The second award, the Covestro Science Medal, goes to a team of Covestro chemists and engineers. Dr. Rainer Weber, Andreas Bulan, Michael Großholz, Rainer Hellmich and Giorgio Dolfini have developed and successfully applied a groundbreaking scientific research on producing a basic chemical with less energy consumption and thus less environmental impact: they have succeeded in saving 25 percent of electricity when producing chlorine. They accepted the awards during the Covestro Science Celebration at K 2019. Held every three years, K 2019 is the world’s leading trade show for the plastics and rubber industry. It takes place October 16-23 in Düsseldorf, Germany.
“These pioneers in industry sustainability and applied artificial intelligence contribute to a new era of material science,” said Sucheta Govil, Chief Commercial Officer of Covestro, responsible for innovation. “Only science can provide breakthrough solutions for the future. We want to reward the outstanding contributions of these scientists and researchers in the fields of sustainability and digitalization. By fostering open innovation of academia and industry we help to speed up solutions for our customers and thus keep pushing the boundaries of what is possible.”
Machine Learning in lab research
Dr. Washburn was singled out for a proprietary technology that solves a common industry challenge. Traditionally, formulating polyurethane elastomers, foams and coatings to a customer’s exact specifications is a time-consuming process, filled with trial and error in the lab. Dr. Washburn’s Hierarchical Machine Learning approach, developed in collaboration with Dr. Barnabás Póczos in CMU’s Machine Learning Department, leverages data analytics and simulation to more quickly determine the formulation that meets sustainable customer requirements. Dr. Washburn is working closely with Covestro experts in the Coatings, Adhesives and Specialties, and Polyurethanes businesses to optimize this novel approach.
“The experience I’ve had with Covestro has been extremely valuable,” said Dr. Washburn. “I’m thankful for the opportunity to work with an organization that nurtures innovation and recognizes the value it brings to its business, and the business of its customers.”
Energy saving chlorine production
The second rewarded innovation points out to a more sustainable production. About two thirds of all chemical products need chlorine for their production which is generated in an electricity consuming process. Covestro helps to change that. Together with industry partners the team of chemists and engineers developed a process that reduces the amount of electricity needed by around 25 %.
The principle of chlorine production has been well known for more than hundred years.
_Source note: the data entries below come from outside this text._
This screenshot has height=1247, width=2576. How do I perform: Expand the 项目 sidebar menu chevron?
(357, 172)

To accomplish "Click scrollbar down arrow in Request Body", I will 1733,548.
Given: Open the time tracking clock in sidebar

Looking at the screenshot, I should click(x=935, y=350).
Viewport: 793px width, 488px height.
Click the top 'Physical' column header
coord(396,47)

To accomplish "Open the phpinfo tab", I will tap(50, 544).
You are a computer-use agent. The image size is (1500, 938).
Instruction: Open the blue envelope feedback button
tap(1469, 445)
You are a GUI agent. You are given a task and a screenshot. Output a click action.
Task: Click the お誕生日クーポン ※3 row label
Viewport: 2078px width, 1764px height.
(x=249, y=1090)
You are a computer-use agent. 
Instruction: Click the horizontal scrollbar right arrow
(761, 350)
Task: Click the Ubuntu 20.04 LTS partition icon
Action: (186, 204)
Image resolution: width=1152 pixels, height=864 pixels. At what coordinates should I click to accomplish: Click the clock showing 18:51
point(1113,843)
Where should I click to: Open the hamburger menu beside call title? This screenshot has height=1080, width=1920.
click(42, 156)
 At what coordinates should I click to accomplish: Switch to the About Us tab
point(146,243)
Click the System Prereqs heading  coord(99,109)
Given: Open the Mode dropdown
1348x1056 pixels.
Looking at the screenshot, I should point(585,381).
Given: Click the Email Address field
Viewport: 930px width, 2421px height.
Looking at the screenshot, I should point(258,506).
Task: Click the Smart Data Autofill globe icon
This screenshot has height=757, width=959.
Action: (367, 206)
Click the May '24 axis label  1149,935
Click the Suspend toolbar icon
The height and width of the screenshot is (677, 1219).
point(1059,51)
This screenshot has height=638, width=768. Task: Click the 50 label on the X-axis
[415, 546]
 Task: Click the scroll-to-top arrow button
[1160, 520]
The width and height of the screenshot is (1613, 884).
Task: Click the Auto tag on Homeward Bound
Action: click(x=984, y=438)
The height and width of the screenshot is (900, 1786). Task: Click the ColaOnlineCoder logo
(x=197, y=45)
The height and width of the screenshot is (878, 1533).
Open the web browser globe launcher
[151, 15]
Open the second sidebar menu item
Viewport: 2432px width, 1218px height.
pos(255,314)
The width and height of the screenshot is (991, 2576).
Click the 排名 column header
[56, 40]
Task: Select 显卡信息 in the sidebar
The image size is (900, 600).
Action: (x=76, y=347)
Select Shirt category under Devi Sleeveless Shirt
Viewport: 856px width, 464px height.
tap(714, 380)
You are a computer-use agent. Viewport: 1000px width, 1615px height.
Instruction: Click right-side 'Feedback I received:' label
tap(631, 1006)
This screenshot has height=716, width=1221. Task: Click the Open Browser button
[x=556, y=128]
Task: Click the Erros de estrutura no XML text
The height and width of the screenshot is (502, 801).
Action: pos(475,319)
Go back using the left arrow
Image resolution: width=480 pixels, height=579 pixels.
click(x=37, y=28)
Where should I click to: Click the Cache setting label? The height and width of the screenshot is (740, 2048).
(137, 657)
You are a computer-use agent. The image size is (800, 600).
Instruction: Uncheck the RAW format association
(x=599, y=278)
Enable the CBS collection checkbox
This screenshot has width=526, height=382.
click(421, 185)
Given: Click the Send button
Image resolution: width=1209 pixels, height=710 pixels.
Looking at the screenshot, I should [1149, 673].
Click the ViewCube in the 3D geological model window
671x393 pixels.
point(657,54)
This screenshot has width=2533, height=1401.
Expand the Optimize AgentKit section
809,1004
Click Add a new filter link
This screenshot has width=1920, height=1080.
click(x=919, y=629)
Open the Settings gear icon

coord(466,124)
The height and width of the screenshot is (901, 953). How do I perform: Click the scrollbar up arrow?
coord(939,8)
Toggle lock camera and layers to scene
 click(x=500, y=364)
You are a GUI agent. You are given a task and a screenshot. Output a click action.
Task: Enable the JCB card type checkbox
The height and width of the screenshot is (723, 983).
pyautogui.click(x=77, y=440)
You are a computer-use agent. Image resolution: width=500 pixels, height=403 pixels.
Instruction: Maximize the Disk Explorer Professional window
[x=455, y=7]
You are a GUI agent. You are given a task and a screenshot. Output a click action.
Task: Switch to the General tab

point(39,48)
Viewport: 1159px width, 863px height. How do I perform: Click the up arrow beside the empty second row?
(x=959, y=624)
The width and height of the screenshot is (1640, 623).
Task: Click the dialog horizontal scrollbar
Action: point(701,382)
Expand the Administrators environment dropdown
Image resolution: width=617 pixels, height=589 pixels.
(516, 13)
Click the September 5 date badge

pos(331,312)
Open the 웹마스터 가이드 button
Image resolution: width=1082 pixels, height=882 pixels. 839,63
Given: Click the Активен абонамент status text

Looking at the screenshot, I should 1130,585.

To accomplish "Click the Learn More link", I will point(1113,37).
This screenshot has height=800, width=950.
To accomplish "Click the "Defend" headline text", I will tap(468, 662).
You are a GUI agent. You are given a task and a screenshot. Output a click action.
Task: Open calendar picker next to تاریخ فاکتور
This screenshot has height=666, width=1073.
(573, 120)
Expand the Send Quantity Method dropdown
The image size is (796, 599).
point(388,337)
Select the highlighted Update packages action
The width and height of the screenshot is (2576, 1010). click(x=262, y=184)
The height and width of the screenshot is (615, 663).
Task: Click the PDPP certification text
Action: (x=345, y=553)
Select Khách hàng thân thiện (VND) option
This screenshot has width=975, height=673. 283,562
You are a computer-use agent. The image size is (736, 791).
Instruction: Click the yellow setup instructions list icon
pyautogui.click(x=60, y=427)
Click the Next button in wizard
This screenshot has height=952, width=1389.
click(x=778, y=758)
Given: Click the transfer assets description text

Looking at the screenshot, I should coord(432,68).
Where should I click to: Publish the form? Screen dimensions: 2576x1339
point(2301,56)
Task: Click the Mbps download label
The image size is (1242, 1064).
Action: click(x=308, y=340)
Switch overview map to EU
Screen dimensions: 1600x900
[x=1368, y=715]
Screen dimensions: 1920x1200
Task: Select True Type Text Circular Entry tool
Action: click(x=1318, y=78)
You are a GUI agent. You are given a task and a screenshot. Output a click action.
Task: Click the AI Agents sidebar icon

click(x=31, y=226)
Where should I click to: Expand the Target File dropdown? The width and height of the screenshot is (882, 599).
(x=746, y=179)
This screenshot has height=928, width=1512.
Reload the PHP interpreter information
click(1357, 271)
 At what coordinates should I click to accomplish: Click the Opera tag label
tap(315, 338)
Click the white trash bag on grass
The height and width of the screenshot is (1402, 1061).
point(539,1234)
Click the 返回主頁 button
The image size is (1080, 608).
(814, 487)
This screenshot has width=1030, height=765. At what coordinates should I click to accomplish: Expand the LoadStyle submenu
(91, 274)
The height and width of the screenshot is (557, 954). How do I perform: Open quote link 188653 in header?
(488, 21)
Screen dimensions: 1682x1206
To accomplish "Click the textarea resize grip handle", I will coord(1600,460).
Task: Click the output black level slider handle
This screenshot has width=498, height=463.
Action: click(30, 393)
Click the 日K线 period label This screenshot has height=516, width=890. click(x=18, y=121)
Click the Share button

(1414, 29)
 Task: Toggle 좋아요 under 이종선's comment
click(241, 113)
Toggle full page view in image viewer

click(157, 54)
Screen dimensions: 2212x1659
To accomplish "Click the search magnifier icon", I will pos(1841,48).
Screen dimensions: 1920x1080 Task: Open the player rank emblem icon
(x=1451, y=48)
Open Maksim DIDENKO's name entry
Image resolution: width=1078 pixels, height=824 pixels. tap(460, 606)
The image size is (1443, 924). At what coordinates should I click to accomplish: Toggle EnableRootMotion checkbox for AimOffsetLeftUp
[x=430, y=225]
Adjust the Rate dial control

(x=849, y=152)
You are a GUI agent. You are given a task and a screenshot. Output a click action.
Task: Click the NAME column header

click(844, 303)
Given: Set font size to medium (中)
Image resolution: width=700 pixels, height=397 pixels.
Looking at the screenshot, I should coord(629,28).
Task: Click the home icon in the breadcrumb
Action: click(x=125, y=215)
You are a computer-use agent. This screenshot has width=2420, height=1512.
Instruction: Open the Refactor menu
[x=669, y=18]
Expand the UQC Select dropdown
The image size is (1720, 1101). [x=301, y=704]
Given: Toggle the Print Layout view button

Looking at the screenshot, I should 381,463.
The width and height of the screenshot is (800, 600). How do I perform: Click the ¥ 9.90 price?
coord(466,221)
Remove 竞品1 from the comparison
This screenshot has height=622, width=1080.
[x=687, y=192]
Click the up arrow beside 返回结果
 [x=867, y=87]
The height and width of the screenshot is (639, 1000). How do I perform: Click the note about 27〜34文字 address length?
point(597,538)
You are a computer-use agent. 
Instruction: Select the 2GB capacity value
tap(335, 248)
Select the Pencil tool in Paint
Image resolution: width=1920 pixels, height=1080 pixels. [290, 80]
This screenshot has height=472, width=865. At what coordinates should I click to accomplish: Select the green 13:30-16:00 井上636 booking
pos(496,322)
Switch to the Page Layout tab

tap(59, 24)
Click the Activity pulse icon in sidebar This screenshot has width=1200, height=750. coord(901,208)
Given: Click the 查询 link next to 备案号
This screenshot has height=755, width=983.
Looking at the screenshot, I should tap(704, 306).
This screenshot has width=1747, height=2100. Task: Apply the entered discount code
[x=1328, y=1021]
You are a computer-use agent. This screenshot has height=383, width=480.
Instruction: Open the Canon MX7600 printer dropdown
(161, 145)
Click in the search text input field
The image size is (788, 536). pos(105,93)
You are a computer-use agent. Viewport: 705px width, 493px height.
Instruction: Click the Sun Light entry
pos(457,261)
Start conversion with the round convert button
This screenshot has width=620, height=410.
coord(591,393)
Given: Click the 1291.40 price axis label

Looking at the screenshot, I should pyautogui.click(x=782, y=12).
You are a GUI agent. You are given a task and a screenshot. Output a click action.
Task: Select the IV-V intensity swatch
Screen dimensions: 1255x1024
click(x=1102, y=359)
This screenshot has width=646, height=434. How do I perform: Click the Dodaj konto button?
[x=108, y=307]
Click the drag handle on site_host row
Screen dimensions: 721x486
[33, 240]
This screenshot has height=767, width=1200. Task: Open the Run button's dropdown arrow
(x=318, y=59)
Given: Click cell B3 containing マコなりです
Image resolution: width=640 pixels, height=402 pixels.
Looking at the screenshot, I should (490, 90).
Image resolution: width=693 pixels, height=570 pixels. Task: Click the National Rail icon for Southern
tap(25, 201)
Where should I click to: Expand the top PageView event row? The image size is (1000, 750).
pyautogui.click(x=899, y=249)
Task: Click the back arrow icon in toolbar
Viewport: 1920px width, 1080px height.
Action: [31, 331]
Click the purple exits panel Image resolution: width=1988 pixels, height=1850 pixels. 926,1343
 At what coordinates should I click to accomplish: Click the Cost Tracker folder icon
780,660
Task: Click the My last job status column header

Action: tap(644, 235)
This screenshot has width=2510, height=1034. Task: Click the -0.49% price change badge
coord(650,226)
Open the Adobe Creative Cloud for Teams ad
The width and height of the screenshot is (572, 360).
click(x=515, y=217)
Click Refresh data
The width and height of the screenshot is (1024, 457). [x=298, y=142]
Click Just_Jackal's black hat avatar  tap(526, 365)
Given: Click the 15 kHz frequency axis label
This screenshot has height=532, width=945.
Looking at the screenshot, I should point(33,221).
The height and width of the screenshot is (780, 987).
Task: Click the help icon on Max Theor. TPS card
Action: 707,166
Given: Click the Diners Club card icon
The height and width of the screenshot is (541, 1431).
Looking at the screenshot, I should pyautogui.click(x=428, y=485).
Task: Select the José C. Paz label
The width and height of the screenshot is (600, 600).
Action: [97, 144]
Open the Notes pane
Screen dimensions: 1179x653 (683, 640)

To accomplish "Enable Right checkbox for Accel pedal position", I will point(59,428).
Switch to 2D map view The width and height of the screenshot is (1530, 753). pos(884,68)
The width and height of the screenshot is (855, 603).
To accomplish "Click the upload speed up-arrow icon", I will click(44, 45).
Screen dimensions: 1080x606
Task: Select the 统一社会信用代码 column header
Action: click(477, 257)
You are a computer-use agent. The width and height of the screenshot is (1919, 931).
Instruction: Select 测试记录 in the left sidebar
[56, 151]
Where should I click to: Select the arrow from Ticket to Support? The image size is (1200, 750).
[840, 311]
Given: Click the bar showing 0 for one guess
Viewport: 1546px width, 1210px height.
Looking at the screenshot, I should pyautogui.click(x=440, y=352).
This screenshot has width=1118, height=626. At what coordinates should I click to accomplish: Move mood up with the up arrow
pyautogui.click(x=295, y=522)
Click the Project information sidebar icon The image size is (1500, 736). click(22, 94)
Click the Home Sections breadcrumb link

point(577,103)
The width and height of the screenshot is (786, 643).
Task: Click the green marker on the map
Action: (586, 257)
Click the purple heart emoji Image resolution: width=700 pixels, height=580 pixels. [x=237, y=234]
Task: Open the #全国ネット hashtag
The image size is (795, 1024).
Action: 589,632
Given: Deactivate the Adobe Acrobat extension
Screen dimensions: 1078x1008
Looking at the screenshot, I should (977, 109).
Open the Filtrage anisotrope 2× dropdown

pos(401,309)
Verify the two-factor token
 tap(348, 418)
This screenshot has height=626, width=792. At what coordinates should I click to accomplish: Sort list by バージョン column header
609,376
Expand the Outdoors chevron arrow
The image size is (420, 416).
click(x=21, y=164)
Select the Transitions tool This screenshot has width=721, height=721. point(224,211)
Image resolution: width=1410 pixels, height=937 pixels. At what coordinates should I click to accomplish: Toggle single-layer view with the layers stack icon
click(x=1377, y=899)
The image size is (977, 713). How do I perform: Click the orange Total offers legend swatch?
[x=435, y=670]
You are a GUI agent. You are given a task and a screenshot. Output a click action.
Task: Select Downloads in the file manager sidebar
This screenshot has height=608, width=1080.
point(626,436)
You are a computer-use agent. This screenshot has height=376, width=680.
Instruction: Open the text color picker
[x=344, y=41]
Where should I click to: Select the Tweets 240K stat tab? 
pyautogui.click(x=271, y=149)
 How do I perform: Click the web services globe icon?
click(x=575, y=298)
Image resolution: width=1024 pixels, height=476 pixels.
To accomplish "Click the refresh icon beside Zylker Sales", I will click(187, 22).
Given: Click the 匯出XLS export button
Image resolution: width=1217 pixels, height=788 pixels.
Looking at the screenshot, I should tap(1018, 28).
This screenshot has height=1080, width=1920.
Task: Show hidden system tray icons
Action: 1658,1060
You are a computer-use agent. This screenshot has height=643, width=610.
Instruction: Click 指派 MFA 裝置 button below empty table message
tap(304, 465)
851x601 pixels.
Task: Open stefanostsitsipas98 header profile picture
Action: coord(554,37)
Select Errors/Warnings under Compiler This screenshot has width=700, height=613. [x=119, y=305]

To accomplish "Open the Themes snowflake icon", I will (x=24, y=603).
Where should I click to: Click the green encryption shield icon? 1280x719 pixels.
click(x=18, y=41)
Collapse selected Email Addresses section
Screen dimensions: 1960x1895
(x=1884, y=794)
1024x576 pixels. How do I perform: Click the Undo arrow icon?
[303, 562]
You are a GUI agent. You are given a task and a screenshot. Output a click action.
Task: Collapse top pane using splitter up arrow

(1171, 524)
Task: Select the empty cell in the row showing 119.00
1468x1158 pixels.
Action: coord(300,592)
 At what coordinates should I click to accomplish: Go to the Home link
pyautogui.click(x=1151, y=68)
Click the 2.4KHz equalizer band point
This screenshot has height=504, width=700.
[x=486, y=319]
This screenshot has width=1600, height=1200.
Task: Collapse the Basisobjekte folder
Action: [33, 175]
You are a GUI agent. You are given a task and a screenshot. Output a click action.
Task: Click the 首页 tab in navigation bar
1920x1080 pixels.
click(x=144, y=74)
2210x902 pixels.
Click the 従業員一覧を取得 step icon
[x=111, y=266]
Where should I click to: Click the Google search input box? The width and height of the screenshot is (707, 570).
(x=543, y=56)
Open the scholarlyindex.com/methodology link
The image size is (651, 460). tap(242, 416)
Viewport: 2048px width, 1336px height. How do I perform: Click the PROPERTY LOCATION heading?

It works via electrolysis – meaning sending power through a saline solution. The novelty within Covestro´s newly developed process is: the hydrogen producing electrode is replaced by a so-called oxygen depolarized cathode. This was developed by Covestro and it works with two volts instead of three.. In the upcoming years Covestro will introduce this process in two of their plants and thus save up to 40.000 tons of CO2 per year.